Let $X_1, X_2,...$ be a sequence of random variables (not necessarily independent or identically distributed)
Give an example of a sequence such that $\sum_{i=1}^n ({X_i-\mu}) \over \sqrt{n}$ converges in distribution to a standard normal $N(0,1)$ but $\lim_{n \to \infty}\sum_{i=1}^n {X_i \over n}$ is not equal $\mu$
I have not found any example of such a sequence. Iwould really appreciate your help or any suggestions
Writing $Z_n=\sum_{i=1}^n(X_i-\mu)/\sqrt n$ we see $\sum_{i=1}^n X_i /n = Z_n/\sqrt n +\mu$, where $X_n=\mu+ \sqrt n Z_n - \sqrt{n-1}Z_{n-1}$.
So any sequence of r.v.s $Z_n$ converging in distribution to $N(0,1)$ such that $Z_n/\sqrt n$ does not converge to $0$ almost surely will provide a counterexample.

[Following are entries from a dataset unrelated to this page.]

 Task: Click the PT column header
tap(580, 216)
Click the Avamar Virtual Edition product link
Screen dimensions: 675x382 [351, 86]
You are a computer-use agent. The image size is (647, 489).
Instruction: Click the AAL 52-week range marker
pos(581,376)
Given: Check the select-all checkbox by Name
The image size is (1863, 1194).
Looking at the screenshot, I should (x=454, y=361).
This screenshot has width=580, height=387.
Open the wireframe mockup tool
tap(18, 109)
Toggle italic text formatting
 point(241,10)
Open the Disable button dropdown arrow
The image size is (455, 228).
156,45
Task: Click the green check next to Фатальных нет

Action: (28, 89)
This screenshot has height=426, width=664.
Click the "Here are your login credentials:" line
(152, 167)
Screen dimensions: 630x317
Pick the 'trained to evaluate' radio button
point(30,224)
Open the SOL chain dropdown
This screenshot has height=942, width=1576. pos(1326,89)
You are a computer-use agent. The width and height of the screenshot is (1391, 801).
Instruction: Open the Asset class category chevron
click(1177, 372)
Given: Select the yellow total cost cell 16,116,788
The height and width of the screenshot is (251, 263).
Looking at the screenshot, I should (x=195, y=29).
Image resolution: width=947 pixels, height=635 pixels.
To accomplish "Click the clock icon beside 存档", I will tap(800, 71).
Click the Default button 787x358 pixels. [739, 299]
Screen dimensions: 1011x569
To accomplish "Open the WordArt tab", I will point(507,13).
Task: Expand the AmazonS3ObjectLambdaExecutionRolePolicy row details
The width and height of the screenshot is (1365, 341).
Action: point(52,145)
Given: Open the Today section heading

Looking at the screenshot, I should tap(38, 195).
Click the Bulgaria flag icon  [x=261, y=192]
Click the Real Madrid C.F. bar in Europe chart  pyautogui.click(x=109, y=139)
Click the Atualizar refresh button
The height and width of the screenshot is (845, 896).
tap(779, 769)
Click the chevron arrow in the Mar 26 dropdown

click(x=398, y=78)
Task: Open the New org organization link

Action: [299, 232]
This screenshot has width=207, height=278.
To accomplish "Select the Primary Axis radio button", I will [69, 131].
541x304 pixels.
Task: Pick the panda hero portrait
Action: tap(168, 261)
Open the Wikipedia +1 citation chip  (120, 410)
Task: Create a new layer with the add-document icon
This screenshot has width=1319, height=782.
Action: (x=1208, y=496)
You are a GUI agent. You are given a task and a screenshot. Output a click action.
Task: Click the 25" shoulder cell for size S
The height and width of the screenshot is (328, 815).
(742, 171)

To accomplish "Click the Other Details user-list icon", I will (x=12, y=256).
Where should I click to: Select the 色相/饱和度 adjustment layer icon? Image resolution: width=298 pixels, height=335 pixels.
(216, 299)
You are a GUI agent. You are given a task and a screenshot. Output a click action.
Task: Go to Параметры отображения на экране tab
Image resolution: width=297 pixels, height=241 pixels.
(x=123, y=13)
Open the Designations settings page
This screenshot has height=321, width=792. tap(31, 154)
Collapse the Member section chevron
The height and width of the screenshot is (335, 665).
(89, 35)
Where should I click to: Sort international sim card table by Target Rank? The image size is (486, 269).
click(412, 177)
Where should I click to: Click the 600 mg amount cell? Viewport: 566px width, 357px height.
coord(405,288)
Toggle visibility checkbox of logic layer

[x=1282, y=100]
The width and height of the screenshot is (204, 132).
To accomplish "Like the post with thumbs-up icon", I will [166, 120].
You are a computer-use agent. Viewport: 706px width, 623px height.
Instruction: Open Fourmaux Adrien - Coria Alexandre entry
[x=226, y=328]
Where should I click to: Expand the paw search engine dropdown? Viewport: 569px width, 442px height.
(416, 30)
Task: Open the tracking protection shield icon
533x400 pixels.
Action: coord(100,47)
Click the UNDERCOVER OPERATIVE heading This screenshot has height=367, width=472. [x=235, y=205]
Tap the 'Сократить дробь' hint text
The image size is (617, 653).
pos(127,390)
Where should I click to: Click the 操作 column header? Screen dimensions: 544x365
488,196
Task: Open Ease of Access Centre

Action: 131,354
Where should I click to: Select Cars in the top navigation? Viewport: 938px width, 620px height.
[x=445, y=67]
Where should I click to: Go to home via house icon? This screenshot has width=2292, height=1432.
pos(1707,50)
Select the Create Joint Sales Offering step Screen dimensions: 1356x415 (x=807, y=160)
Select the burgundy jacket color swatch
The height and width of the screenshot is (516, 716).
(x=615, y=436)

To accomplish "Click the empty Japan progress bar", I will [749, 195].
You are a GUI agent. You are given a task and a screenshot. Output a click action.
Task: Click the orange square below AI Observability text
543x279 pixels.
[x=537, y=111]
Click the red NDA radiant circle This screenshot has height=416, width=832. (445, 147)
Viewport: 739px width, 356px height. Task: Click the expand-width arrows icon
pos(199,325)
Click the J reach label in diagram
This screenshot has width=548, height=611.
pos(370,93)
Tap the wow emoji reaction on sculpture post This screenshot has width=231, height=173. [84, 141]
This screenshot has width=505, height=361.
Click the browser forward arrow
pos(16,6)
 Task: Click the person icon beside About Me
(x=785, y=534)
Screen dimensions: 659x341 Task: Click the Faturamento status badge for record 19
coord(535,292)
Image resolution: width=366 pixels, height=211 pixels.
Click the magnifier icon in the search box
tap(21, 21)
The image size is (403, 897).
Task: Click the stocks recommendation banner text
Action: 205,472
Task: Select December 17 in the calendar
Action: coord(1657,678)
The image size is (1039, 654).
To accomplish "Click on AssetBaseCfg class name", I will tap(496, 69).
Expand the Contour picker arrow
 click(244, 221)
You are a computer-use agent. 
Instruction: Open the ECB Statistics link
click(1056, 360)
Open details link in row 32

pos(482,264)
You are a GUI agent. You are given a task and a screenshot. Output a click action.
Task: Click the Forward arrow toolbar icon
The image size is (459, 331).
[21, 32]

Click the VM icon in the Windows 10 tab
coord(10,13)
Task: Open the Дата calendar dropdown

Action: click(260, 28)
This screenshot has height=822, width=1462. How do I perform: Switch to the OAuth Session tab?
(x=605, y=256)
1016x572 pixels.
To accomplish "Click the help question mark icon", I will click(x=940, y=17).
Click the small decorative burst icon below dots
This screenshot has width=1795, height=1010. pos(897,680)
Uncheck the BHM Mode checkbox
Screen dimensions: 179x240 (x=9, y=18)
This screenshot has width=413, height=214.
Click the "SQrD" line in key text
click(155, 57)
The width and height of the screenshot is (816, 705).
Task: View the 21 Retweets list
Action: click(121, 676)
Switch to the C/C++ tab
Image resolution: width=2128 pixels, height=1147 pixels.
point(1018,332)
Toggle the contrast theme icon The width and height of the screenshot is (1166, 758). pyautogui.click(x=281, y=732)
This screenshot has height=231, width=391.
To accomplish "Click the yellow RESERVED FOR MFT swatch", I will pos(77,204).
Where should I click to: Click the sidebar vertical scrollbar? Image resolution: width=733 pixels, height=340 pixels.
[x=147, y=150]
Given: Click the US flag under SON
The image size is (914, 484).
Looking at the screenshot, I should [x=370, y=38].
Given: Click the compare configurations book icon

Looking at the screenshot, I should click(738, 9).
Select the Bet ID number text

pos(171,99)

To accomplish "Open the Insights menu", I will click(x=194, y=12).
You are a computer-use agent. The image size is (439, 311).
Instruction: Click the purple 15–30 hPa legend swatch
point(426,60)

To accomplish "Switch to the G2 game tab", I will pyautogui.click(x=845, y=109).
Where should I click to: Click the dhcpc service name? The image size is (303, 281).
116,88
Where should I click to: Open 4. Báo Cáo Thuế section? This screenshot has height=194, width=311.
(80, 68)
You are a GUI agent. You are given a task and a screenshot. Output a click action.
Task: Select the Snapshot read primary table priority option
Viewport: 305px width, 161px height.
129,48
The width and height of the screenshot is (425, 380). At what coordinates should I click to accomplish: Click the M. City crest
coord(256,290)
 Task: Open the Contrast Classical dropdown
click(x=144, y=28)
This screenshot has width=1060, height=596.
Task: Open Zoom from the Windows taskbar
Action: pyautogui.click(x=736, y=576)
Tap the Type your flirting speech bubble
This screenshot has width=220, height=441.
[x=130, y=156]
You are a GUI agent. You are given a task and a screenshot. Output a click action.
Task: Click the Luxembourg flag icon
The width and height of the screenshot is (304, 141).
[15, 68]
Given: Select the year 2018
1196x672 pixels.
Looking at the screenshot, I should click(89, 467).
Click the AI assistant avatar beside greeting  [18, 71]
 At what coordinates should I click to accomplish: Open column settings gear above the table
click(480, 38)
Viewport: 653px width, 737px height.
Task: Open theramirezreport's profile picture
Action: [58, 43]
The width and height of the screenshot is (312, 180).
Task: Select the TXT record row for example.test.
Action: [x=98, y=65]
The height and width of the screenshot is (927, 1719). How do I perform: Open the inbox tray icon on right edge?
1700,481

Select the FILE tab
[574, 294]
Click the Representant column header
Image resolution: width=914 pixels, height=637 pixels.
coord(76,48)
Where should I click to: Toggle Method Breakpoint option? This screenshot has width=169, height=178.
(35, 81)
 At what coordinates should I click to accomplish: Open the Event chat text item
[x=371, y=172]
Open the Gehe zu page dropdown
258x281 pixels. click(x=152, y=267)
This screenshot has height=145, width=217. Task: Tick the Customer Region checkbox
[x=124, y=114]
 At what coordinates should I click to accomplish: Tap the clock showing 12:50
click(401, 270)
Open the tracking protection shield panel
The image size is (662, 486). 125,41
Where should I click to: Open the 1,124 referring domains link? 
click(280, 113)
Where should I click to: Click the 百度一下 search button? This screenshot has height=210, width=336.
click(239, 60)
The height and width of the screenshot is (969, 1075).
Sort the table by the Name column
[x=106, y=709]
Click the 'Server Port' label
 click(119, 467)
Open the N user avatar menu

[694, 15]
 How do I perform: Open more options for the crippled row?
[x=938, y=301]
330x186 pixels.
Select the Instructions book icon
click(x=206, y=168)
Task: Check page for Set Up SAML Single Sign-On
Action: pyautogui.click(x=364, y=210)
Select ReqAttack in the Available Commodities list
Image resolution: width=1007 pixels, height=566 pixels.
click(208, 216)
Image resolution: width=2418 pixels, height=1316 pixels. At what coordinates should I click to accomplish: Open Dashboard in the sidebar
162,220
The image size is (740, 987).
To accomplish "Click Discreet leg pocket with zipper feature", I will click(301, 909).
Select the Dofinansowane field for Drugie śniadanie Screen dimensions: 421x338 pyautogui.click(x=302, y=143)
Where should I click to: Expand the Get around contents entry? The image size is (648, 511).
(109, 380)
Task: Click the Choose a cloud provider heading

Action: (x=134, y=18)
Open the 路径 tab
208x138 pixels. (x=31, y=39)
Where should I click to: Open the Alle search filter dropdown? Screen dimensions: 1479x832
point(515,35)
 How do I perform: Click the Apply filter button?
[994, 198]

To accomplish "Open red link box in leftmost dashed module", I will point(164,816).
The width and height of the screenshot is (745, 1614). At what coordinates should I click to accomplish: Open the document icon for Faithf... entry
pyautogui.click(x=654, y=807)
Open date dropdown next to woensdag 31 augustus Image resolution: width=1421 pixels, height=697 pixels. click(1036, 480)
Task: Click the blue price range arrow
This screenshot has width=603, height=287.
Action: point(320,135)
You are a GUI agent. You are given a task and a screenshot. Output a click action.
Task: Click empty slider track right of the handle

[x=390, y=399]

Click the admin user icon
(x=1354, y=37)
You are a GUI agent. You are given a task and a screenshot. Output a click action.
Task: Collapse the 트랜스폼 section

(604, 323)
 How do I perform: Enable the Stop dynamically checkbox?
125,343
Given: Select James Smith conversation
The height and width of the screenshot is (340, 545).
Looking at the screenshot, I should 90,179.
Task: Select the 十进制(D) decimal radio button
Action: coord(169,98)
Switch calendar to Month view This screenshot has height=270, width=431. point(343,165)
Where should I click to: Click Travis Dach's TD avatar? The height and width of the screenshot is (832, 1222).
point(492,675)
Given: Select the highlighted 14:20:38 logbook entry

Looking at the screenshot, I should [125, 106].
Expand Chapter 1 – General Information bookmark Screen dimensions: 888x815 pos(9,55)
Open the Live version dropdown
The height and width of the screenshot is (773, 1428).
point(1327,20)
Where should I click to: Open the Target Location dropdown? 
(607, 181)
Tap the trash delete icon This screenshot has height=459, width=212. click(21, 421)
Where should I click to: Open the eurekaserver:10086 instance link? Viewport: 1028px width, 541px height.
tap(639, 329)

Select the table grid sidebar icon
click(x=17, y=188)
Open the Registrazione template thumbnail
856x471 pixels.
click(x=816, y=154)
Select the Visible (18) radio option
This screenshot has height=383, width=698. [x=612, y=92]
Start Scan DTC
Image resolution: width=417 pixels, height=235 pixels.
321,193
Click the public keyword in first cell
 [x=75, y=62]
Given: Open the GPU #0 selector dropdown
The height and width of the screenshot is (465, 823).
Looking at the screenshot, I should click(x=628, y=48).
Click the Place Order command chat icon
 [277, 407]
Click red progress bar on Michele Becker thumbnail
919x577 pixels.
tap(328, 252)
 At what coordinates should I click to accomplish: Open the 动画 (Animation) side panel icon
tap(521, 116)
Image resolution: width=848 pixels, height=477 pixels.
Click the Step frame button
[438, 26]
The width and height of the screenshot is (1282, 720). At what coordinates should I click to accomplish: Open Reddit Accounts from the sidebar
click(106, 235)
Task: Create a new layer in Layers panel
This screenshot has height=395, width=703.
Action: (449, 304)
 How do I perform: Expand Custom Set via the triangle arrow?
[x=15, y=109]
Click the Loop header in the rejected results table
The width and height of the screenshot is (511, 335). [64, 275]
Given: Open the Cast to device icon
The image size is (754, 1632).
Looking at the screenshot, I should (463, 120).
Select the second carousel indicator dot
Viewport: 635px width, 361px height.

Let $Z\sim N(0,1)$ and let $K_n$ be any sequence of $0,1$-valued r.v.s converging to $0$ in probability but not almost surely. It is then easy to check that the sequence $\sqrt nK_n$ also converges to $0$ in probability but not almost surely. So finally take $Z_n=Z+\sqrt n K_n$. By Slutsky's theorem $Z_n$ converges in distribution to $N(0,1)$, but $Z_n/\sqrt n = Z/\sqrt n + K_n $ does not converge almost surely to $0$, even though is does converge to $0$ in probability.